-- Input follows --
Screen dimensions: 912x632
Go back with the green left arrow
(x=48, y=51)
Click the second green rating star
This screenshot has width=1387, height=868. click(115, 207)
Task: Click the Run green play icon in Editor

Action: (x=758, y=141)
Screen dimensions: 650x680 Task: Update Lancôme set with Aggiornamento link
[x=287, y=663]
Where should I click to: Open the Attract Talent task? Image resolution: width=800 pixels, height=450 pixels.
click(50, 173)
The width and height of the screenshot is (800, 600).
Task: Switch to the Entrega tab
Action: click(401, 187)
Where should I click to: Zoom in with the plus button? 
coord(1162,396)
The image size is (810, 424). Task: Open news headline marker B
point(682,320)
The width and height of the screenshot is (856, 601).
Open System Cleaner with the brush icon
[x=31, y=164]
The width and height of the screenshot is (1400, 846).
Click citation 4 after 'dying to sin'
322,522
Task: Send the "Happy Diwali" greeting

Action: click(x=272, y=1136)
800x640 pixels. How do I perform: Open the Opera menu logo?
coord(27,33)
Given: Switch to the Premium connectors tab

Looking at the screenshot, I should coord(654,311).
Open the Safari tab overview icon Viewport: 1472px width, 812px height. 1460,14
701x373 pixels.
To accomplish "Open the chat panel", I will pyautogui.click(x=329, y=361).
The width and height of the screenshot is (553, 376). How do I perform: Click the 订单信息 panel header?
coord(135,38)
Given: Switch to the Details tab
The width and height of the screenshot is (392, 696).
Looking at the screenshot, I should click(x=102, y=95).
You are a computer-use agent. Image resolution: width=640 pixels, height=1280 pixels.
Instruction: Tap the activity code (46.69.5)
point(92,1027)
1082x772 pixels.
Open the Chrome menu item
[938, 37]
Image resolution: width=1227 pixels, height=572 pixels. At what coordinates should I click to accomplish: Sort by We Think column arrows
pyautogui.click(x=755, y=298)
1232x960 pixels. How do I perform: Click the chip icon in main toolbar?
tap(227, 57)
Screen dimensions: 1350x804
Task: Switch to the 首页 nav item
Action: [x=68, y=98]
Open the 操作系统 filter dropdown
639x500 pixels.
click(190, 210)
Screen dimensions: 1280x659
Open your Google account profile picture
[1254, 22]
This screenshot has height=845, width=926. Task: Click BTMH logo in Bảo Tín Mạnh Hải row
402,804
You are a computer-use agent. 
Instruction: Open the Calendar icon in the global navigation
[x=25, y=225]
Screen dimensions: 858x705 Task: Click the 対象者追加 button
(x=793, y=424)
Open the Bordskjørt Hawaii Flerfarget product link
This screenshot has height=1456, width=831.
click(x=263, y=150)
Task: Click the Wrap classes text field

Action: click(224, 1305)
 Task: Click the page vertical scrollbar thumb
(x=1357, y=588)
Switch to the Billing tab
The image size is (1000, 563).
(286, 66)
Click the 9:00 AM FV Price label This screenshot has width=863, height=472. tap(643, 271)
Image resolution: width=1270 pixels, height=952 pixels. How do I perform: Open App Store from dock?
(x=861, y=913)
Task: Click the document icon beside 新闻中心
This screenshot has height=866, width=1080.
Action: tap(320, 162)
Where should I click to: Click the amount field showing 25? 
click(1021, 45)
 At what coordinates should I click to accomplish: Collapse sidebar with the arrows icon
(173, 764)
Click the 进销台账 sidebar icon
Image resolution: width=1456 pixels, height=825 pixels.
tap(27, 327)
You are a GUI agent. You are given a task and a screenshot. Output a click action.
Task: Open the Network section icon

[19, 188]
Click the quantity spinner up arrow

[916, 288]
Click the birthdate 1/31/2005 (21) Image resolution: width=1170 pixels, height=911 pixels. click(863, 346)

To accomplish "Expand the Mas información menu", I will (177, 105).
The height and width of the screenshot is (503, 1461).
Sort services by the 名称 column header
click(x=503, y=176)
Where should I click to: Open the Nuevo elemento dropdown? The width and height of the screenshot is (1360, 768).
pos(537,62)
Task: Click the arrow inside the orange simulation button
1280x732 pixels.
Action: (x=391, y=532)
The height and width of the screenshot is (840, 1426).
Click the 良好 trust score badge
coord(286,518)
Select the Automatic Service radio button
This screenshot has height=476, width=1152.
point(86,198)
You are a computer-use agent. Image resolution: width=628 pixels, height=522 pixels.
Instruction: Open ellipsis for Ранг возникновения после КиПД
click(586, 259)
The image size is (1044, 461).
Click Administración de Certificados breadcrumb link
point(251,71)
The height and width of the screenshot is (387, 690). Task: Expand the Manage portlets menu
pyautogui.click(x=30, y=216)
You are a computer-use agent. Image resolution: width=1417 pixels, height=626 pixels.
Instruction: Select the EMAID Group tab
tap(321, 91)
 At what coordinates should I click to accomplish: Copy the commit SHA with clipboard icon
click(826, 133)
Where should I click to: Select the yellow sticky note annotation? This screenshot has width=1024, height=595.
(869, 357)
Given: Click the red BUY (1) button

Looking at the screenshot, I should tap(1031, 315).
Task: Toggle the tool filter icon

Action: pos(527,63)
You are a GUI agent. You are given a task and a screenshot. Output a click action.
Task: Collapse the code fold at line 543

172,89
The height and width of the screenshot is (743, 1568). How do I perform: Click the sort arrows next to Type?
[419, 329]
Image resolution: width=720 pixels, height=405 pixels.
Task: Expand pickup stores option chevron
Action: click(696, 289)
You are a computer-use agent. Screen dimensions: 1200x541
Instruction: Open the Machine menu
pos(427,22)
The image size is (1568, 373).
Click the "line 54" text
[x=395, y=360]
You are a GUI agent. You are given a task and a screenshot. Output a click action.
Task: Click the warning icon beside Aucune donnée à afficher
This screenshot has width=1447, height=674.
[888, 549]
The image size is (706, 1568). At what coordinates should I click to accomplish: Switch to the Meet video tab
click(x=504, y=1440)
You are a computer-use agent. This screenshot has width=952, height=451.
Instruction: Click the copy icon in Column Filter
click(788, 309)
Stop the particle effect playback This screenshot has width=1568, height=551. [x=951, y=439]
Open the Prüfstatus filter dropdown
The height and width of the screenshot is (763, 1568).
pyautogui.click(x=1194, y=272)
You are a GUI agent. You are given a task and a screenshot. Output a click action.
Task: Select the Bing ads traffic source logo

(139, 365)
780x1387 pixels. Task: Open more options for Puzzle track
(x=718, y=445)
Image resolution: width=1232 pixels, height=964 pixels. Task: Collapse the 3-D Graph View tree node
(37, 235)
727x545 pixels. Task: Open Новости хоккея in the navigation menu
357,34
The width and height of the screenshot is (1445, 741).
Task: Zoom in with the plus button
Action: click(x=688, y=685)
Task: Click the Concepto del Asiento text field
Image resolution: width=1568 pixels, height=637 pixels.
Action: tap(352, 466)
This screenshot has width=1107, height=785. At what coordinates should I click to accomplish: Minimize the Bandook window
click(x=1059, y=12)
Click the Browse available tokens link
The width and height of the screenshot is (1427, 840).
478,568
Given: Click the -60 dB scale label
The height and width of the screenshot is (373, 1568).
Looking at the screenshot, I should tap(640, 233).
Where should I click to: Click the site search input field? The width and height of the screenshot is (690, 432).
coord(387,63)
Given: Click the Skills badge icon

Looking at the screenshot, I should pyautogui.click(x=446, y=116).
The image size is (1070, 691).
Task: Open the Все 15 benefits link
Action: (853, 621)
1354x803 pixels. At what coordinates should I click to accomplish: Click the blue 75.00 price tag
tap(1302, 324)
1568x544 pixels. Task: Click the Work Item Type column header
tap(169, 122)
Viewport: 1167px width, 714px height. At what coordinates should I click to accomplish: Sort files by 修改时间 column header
-- Input concluded --
▶ [What is required]: Each line of the data is to be transcribed exactly.

▶ [Result of this exercise]:
Screen dimensions: 912x632
Go back with the green left arrow
(x=48, y=51)
Click the second green rating star
This screenshot has width=1387, height=868. click(115, 207)
Task: Click the Run green play icon in Editor

Action: (x=758, y=141)
Screen dimensions: 650x680 Task: Update Lancôme set with Aggiornamento link
[x=287, y=663]
Where should I click to: Open the Attract Talent task? Image resolution: width=800 pixels, height=450 pixels.
click(50, 173)
The width and height of the screenshot is (800, 600).
Task: Switch to the Entrega tab
Action: click(401, 187)
Where should I click to: Zoom in with the plus button? 
coord(1162,396)
The image size is (810, 424). Task: Open news headline marker B
point(682,320)
The width and height of the screenshot is (856, 601).
Open System Cleaner with the brush icon
[x=31, y=164]
The width and height of the screenshot is (1400, 846).
Click citation 4 after 'dying to sin'
322,522
Task: Send the "Happy Diwali" greeting

Action: click(x=272, y=1136)
800x640 pixels. How do I perform: Open the Opera menu logo?
coord(27,33)
Given: Switch to the Premium connectors tab

Looking at the screenshot, I should coord(654,311).
Open the Safari tab overview icon Viewport: 1472px width, 812px height. 1460,14
701x373 pixels.
To accomplish "Open the chat panel", I will pyautogui.click(x=329, y=361).
The width and height of the screenshot is (553, 376). How do I perform: Click the 订单信息 panel header?
coord(135,38)
Given: Switch to the Details tab
The width and height of the screenshot is (392, 696).
Looking at the screenshot, I should click(x=102, y=95).
You are a computer-use agent. Image resolution: width=640 pixels, height=1280 pixels.
Instruction: Tap the activity code (46.69.5)
point(92,1027)
1082x772 pixels.
Open the Chrome menu item
[938, 37]
Image resolution: width=1227 pixels, height=572 pixels. At what coordinates should I click to accomplish: Sort by We Think column arrows
pyautogui.click(x=755, y=298)
1232x960 pixels. How do I perform: Click the chip icon in main toolbar?
tap(227, 57)
Screen dimensions: 1350x804
Task: Switch to the 首页 nav item
Action: [x=68, y=98]
Open the 操作系统 filter dropdown
639x500 pixels.
click(190, 210)
Screen dimensions: 1280x659
Open your Google account profile picture
[1254, 22]
This screenshot has height=845, width=926. Task: Click BTMH logo in Bảo Tín Mạnh Hải row
402,804
You are a computer-use agent. 
Instruction: Open the Calendar icon in the global navigation
[x=25, y=225]
Screen dimensions: 858x705 Task: Click the 対象者追加 button
(x=793, y=424)
Open the Bordskjørt Hawaii Flerfarget product link
This screenshot has height=1456, width=831.
click(x=263, y=150)
Task: Click the Wrap classes text field

Action: click(224, 1305)
 Task: Click the page vertical scrollbar thumb
(x=1357, y=588)
Switch to the Billing tab
The image size is (1000, 563).
(286, 66)
Click the 9:00 AM FV Price label This screenshot has width=863, height=472. tap(643, 271)
Image resolution: width=1270 pixels, height=952 pixels. How do I perform: Open App Store from dock?
(x=861, y=913)
Task: Click the document icon beside 新闻中心
This screenshot has height=866, width=1080.
Action: tap(320, 162)
Where should I click to: Click the amount field showing 25? 
click(1021, 45)
 At what coordinates should I click to accomplish: Collapse sidebar with the arrows icon
(173, 764)
Click the 进销台账 sidebar icon
Image resolution: width=1456 pixels, height=825 pixels.
tap(27, 327)
You are a GUI agent. You are given a task and a screenshot. Output a click action.
Task: Open the Network section icon

[19, 188]
Click the quantity spinner up arrow

[916, 288]
Click the birthdate 1/31/2005 (21) Image resolution: width=1170 pixels, height=911 pixels. click(863, 346)

To accomplish "Expand the Mas información menu", I will (177, 105).
The height and width of the screenshot is (503, 1461).
Sort services by the 名称 column header
click(x=503, y=176)
Where should I click to: Open the Nuevo elemento dropdown? The width and height of the screenshot is (1360, 768).
pos(537,62)
Task: Click the arrow inside the orange simulation button
1280x732 pixels.
Action: (x=391, y=532)
The height and width of the screenshot is (840, 1426).
Click the 良好 trust score badge
coord(286,518)
Select the Automatic Service radio button
This screenshot has height=476, width=1152.
point(86,198)
You are a computer-use agent. Image resolution: width=628 pixels, height=522 pixels.
Instruction: Open ellipsis for Ранг возникновения после КиПД
click(586, 259)
The image size is (1044, 461).
Click Administración de Certificados breadcrumb link
point(251,71)
The height and width of the screenshot is (387, 690). Task: Expand the Manage portlets menu
pyautogui.click(x=30, y=216)
You are a computer-use agent. Image resolution: width=1417 pixels, height=626 pixels.
Instruction: Select the EMAID Group tab
tap(321, 91)
 At what coordinates should I click to accomplish: Copy the commit SHA with clipboard icon
click(826, 133)
Where should I click to: Select the yellow sticky note annotation? This screenshot has width=1024, height=595.
(869, 357)
Given: Click the red BUY (1) button

Looking at the screenshot, I should tap(1031, 315).
Task: Toggle the tool filter icon

Action: pos(527,63)
You are a GUI agent. You are given a task and a screenshot. Output a click action.
Task: Collapse the code fold at line 543

172,89
The height and width of the screenshot is (743, 1568). How do I perform: Click the sort arrows next to Type?
[419, 329]
Image resolution: width=720 pixels, height=405 pixels.
Task: Expand pickup stores option chevron
Action: click(696, 289)
You are a computer-use agent. Screen dimensions: 1200x541
Instruction: Open the Machine menu
pos(427,22)
The image size is (1568, 373).
Click the "line 54" text
[x=395, y=360]
You are a GUI agent. You are given a task and a screenshot. Output a click action.
Task: Click the warning icon beside Aucune donnée à afficher
This screenshot has width=1447, height=674.
[888, 549]
The image size is (706, 1568). At what coordinates should I click to accomplish: Switch to the Meet video tab
click(x=504, y=1440)
You are a computer-use agent. This screenshot has width=952, height=451.
Instruction: Click the copy icon in Column Filter
click(788, 309)
Stop the particle effect playback This screenshot has width=1568, height=551. [x=951, y=439]
Open the Prüfstatus filter dropdown
The height and width of the screenshot is (763, 1568).
pyautogui.click(x=1194, y=272)
You are a GUI agent. You are given a task and a screenshot. Output a click action.
Task: Select the Bing ads traffic source logo

(139, 365)
780x1387 pixels. Task: Open more options for Puzzle track
(x=718, y=445)
Image resolution: width=1232 pixels, height=964 pixels. Task: Collapse the 3-D Graph View tree node
(37, 235)
727x545 pixels. Task: Open Новости хоккея in the navigation menu
357,34
The width and height of the screenshot is (1445, 741).
Task: Zoom in with the plus button
Action: click(x=688, y=685)
Task: Click the Concepto del Asiento text field
Image resolution: width=1568 pixels, height=637 pixels.
Action: tap(352, 466)
This screenshot has width=1107, height=785. At what coordinates should I click to accomplish: Minimize the Bandook window
click(x=1059, y=12)
Click the Browse available tokens link
The width and height of the screenshot is (1427, 840).
478,568
Given: Click the -60 dB scale label
The height and width of the screenshot is (373, 1568).
Looking at the screenshot, I should tap(640, 233).
Where should I click to: Click the site search input field? The width and height of the screenshot is (690, 432).
coord(387,63)
Given: Click the Skills badge icon

Looking at the screenshot, I should pyautogui.click(x=446, y=116).
The image size is (1070, 691).
Task: Open the Все 15 benefits link
Action: (853, 621)
1354x803 pixels. At what coordinates should I click to accomplish: Click the blue 75.00 price tag
tap(1302, 324)
1568x544 pixels. Task: Click the Work Item Type column header
tap(169, 122)
Viewport: 1167px width, 714px height. At what coordinates should I click to accomplish: Sort files by 修改时间 column header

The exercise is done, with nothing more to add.